[What you are asked to do] Below are the entries; return exactly the line with "seconds input field" and every later line, without anything else.

Stored records:
-*-*-

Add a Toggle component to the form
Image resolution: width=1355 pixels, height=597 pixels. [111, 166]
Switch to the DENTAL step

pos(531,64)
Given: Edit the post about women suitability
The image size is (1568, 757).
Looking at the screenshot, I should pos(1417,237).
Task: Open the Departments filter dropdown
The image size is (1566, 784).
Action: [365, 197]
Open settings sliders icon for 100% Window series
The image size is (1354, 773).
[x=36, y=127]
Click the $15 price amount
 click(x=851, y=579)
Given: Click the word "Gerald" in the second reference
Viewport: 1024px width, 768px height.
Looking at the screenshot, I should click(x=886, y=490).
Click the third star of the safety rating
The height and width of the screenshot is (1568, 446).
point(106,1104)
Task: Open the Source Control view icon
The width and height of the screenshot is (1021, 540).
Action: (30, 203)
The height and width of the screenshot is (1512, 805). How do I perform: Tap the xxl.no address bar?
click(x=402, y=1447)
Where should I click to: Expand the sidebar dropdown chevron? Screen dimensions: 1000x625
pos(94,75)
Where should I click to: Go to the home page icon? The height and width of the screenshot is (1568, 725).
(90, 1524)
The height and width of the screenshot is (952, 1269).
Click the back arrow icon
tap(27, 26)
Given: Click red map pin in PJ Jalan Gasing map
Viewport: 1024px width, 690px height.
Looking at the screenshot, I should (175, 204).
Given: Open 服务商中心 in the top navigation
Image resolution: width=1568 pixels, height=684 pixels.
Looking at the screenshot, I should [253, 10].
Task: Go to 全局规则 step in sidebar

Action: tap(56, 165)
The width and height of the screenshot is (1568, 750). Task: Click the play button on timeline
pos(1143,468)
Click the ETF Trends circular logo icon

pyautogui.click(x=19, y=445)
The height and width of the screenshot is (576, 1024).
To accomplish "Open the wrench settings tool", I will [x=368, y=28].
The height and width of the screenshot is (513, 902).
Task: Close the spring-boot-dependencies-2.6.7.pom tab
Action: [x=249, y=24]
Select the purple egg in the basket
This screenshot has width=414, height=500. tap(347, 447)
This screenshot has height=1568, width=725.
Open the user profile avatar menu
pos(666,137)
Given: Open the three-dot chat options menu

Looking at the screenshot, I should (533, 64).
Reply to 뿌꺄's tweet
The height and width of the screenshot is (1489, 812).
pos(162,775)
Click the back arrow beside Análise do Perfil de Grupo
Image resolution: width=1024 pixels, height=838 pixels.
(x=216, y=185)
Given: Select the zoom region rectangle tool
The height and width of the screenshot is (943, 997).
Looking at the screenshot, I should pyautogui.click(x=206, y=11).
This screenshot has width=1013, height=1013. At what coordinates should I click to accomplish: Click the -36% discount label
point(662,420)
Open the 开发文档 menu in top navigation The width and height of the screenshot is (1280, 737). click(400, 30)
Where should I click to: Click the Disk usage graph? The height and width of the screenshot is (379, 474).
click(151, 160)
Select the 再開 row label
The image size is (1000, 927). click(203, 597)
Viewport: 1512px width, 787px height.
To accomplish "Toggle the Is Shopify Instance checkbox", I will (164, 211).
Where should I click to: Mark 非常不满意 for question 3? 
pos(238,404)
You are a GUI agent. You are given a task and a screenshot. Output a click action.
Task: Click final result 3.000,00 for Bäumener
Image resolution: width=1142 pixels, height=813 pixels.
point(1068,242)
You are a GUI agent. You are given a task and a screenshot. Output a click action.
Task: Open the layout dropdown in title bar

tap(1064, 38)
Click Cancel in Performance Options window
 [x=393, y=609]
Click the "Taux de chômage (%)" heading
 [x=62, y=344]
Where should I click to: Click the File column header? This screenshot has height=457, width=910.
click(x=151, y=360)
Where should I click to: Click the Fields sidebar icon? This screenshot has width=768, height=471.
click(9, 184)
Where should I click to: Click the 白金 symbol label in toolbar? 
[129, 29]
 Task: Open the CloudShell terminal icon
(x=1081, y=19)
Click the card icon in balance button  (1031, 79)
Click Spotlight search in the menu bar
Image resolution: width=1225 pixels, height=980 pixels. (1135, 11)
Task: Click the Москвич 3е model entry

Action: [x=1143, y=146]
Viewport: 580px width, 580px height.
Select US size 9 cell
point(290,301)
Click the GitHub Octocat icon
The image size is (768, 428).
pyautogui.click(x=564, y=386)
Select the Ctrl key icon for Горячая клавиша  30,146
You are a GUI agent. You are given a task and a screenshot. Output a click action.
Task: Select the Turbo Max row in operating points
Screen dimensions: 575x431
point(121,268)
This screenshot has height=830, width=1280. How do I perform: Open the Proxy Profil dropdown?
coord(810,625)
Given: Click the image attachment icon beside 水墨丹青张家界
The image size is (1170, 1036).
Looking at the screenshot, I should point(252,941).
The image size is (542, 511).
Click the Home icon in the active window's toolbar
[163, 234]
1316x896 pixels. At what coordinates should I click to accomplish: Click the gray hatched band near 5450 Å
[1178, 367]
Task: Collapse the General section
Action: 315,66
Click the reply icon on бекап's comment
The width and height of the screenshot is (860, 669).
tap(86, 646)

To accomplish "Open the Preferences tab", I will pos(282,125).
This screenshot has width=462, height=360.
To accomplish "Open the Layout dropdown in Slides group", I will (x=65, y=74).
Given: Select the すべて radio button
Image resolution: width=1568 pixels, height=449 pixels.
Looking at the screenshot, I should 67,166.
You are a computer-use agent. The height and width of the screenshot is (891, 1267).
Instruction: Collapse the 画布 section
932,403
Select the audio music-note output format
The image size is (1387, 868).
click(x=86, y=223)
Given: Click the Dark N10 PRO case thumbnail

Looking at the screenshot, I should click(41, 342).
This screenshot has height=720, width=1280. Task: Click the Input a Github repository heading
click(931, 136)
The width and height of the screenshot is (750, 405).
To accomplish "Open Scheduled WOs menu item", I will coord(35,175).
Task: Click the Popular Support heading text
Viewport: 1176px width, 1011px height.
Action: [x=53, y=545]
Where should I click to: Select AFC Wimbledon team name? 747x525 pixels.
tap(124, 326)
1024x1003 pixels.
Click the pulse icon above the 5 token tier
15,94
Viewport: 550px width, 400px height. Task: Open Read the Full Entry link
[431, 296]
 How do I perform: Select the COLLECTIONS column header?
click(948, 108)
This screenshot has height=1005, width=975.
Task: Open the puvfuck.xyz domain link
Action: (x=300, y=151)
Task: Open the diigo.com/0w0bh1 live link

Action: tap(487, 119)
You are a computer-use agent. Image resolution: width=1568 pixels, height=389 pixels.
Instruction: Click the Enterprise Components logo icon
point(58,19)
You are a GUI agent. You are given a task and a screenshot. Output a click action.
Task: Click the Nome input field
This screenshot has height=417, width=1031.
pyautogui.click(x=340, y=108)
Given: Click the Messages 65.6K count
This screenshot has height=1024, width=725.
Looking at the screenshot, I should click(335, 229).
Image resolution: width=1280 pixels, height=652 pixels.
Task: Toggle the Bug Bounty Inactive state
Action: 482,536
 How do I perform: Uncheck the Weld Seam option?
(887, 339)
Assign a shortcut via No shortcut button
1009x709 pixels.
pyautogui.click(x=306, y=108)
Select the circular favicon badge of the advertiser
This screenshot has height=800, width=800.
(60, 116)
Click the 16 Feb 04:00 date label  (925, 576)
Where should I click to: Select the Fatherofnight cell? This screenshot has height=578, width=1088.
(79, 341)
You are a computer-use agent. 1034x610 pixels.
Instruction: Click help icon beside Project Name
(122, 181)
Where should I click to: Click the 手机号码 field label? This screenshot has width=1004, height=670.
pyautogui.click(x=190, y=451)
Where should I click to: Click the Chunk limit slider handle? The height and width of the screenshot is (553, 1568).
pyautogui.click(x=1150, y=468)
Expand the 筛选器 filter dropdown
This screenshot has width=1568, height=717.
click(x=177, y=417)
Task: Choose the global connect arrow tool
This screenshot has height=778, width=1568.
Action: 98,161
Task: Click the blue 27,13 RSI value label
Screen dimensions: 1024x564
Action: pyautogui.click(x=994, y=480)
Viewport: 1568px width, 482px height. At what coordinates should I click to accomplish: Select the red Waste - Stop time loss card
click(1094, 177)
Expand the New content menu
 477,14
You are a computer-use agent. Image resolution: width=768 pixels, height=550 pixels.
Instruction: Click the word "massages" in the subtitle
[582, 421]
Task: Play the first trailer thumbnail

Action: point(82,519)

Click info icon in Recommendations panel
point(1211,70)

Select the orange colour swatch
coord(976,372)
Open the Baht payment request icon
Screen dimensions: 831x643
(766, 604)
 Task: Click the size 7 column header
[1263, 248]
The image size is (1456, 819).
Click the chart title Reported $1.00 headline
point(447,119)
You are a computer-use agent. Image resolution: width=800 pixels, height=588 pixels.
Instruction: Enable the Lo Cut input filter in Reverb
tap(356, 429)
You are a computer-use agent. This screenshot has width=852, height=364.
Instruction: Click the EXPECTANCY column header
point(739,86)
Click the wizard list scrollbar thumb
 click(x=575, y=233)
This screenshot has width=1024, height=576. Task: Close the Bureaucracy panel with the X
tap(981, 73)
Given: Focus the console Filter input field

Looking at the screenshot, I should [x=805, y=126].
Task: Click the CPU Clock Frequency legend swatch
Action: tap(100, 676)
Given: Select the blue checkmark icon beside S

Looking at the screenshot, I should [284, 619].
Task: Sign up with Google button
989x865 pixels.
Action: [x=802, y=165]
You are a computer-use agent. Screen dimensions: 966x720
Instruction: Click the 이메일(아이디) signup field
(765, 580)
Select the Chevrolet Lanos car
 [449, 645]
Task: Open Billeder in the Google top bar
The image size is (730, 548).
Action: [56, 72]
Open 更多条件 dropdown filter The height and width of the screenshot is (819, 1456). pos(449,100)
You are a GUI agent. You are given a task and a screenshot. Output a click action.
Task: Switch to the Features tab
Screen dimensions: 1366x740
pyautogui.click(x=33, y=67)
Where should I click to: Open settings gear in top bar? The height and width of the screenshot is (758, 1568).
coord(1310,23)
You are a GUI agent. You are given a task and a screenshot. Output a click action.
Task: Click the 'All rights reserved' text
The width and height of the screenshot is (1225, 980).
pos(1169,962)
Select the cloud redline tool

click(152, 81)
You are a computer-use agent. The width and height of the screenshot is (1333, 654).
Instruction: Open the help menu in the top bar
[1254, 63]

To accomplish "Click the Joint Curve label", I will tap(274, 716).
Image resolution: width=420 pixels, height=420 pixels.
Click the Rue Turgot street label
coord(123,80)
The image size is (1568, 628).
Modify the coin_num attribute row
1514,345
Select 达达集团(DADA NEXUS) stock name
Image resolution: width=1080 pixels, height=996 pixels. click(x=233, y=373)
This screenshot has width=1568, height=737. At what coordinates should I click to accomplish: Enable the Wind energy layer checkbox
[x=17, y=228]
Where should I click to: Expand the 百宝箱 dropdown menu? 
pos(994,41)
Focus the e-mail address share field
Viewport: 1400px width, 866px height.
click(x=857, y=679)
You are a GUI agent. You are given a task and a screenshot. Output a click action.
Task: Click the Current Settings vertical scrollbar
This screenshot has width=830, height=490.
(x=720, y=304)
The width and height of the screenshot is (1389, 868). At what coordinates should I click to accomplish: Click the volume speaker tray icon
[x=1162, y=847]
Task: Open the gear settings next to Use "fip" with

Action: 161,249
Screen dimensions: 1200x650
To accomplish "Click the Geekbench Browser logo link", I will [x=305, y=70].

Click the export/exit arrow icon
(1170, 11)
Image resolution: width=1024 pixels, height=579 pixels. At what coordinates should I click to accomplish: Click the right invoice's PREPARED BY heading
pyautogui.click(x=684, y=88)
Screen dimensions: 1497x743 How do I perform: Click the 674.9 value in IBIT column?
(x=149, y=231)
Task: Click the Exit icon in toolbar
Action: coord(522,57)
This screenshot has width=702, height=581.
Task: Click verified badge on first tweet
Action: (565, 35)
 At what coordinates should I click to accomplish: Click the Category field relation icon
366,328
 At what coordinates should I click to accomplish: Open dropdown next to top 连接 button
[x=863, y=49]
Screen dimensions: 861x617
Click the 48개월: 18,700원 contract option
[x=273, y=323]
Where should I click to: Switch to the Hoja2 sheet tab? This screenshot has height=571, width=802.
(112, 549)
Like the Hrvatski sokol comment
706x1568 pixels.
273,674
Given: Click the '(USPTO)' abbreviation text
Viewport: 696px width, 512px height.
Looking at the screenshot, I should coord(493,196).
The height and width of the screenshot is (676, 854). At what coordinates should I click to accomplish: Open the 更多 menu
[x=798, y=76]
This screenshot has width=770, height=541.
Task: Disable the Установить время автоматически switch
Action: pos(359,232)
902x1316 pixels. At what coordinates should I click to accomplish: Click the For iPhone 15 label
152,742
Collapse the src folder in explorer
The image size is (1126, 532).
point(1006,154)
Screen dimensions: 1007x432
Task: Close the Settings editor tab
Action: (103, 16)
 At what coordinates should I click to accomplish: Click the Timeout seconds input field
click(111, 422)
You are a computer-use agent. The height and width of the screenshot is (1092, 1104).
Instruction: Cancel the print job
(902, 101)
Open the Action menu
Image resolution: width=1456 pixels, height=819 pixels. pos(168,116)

-*-*-

[Solution]
 At what coordinates should I click to accomplish: Click the Timeout seconds input field
click(111, 422)
You are a computer-use agent. The height and width of the screenshot is (1092, 1104).
Instruction: Cancel the print job
(902, 101)
Open the Action menu
Image resolution: width=1456 pixels, height=819 pixels. pos(168,116)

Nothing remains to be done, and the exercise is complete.